Sostanzialmente a Fiume si sperimenta “un modo nuovo di fare politica, di stampo parareligioso, che i rituali e le cerimonie politiche degli Stati totalitari del secolo XX faranno proprio e raffineranno, facendone un potente strumento di propaganda teso alla fondazione rivoluzionaria di una nuova visione dell’uomo, in cui la religiosità tradizionale di natura trascendente viene sostituita da una totalmente rivolta all’immanente di cui la politica diviene l’artefice con l’utilizzo di una simbologia quasi sacrale…”. Pertanto, la Fiume dannunziana, appare, “come un microcosmo dove il percorso della modernità giunge rapidamente al suo apice”. Citando Mario Carli, Calasso scrive che a Fiume viene rappresentata una società rivoluzionaria dai connotati libertari e anarchici. Tuttavia si cerca di combinare individualismo e comunitarismo, “in un nuovo ordine politico-sociale, frutto di un magma ribollente di stati d’animo, di concezioni della vita plurali, di aspirazioni al cambiamento radicale dello stato di cose, che mette insieme idealismo, nazionalismo, utopia anarchica e vitalismo festaiolo”.

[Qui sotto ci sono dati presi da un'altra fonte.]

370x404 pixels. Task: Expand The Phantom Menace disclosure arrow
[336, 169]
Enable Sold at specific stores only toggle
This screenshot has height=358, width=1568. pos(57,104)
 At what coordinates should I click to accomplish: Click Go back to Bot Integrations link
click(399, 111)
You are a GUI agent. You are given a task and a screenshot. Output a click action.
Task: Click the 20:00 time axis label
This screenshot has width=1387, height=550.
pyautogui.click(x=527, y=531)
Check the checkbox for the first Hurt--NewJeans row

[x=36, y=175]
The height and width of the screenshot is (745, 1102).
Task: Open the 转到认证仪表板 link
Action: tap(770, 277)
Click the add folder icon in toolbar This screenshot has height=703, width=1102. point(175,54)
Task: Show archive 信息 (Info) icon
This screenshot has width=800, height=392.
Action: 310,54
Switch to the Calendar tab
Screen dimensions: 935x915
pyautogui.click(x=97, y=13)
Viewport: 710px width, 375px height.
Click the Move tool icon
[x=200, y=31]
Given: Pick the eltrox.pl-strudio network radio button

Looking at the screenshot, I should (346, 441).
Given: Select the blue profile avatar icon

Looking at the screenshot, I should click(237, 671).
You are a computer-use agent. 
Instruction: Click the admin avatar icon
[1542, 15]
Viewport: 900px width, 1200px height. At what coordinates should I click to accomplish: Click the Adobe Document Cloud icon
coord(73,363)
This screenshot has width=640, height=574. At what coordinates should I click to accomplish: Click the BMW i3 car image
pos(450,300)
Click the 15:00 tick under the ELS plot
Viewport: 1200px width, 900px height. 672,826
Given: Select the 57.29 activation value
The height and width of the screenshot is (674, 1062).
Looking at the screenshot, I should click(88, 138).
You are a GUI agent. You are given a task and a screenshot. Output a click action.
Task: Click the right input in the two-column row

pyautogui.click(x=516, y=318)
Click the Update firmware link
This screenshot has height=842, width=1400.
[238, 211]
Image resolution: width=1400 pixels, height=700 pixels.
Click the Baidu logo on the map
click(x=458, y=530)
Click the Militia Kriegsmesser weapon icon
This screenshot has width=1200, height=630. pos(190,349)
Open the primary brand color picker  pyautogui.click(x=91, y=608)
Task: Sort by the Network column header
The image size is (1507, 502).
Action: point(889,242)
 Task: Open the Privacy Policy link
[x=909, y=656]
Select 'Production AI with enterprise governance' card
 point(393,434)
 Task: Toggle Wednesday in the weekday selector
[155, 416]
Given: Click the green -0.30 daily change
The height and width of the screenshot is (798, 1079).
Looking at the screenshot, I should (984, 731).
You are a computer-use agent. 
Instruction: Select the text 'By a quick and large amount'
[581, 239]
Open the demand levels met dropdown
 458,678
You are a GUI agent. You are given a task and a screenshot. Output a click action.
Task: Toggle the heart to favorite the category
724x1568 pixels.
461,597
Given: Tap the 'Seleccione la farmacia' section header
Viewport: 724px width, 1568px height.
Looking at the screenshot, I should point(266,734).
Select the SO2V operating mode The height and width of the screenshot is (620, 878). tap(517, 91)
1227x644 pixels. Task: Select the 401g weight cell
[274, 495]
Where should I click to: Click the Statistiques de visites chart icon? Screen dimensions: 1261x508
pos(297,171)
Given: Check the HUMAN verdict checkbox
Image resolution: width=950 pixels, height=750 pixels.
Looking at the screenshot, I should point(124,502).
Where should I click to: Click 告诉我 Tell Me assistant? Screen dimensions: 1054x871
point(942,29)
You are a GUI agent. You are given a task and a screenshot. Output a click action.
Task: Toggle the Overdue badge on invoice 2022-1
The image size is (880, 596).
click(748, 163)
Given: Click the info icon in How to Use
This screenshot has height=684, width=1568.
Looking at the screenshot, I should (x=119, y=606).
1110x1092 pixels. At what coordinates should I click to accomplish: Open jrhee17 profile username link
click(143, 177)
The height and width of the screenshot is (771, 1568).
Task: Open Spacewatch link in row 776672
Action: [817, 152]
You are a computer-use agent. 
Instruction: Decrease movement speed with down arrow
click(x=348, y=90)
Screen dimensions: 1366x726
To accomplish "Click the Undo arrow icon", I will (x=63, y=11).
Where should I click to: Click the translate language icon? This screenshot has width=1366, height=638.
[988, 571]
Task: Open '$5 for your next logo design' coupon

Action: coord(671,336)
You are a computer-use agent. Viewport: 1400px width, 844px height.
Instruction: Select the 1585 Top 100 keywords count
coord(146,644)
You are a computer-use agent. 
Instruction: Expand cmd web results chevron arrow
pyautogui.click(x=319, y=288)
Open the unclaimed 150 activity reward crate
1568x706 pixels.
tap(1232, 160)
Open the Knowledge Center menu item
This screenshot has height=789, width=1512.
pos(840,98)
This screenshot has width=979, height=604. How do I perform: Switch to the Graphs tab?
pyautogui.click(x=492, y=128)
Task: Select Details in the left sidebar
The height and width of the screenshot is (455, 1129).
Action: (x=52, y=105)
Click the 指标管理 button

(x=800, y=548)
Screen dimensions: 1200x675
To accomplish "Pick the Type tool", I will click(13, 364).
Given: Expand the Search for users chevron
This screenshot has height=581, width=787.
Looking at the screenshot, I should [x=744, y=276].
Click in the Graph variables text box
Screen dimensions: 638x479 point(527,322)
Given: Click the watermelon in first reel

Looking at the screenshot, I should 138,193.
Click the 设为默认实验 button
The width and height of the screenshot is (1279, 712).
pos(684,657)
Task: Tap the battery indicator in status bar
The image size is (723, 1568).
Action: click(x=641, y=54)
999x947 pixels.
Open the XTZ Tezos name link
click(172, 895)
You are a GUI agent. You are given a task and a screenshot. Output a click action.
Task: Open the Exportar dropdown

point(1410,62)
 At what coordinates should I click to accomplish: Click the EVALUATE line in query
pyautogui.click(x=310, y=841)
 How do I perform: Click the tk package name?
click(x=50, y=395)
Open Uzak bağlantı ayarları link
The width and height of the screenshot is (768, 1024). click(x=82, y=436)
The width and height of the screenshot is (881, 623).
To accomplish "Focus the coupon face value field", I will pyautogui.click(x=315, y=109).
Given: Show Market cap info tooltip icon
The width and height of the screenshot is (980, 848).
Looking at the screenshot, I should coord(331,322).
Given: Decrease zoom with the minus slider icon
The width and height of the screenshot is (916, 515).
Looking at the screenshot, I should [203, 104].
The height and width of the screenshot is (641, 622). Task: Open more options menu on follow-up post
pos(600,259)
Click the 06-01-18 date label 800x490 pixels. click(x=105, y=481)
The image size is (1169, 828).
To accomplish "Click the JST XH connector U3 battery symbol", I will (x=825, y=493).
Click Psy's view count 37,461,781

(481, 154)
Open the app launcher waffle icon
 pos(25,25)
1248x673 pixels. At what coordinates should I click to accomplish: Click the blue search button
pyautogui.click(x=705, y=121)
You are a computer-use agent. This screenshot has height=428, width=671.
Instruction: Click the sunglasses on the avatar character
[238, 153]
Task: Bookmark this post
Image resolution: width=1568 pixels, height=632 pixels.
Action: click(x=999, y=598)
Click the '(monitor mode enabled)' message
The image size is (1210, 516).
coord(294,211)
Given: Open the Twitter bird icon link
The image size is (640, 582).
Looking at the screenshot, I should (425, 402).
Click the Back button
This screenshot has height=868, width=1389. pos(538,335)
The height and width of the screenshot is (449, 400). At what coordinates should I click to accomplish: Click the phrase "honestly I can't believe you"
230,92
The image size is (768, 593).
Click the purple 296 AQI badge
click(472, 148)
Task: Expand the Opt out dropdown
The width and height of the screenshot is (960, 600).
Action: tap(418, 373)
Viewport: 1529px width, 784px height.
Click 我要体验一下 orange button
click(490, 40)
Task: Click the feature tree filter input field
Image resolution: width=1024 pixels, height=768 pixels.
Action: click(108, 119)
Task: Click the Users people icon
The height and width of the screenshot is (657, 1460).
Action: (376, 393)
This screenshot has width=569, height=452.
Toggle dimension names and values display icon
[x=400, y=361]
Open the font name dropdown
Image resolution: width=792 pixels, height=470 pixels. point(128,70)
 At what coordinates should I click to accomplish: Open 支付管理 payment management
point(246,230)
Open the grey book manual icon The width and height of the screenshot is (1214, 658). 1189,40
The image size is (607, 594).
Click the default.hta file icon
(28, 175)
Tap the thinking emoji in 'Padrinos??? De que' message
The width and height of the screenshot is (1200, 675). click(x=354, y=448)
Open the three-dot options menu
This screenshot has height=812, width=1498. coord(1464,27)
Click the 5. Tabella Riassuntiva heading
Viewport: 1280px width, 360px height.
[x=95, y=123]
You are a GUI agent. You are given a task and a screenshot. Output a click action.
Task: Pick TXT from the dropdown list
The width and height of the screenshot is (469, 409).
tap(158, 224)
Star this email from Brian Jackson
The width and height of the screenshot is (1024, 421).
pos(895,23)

E’ veramente suggestiva la descrizione dell’esperienza fiumana, che viene fatta dallo storico Mario Isnenghi, intesa come una “nuova agorà”: “Fra il settembre 1919 e il dicembre 1920 si dispiegano (…) mesi di inebriante pienezza di vita durante i quali la piccola città adriatica viene strappata alla sua perifericità e vissuta e presentata – da pellegrini dell’arte, della letteratura e della politica, accorsi non solo dall’Italia – come il luogo di tutte le possibilità: il centro del mondo, la ‘città olocausta’- nel linguaggio immaginifico di D’Annunzio – alla cui fiamma si alimentano il pensiero creativo e i ‘nuovi bisogni’- individuali e collettivi, nazionali e di genere; la ‘piazza universale’ di tutti i progetti e di tutti i sogni”.

Per D’Annunzio, Fiume, diventa “la città di vita”, “una sorta di piccola ‘controsocietà’ sperimentale, con idee e valori, completamente in contrasto con la morale del tempo, disponibile alla trasgressione della norma, alla pratica di massa del ribellismo.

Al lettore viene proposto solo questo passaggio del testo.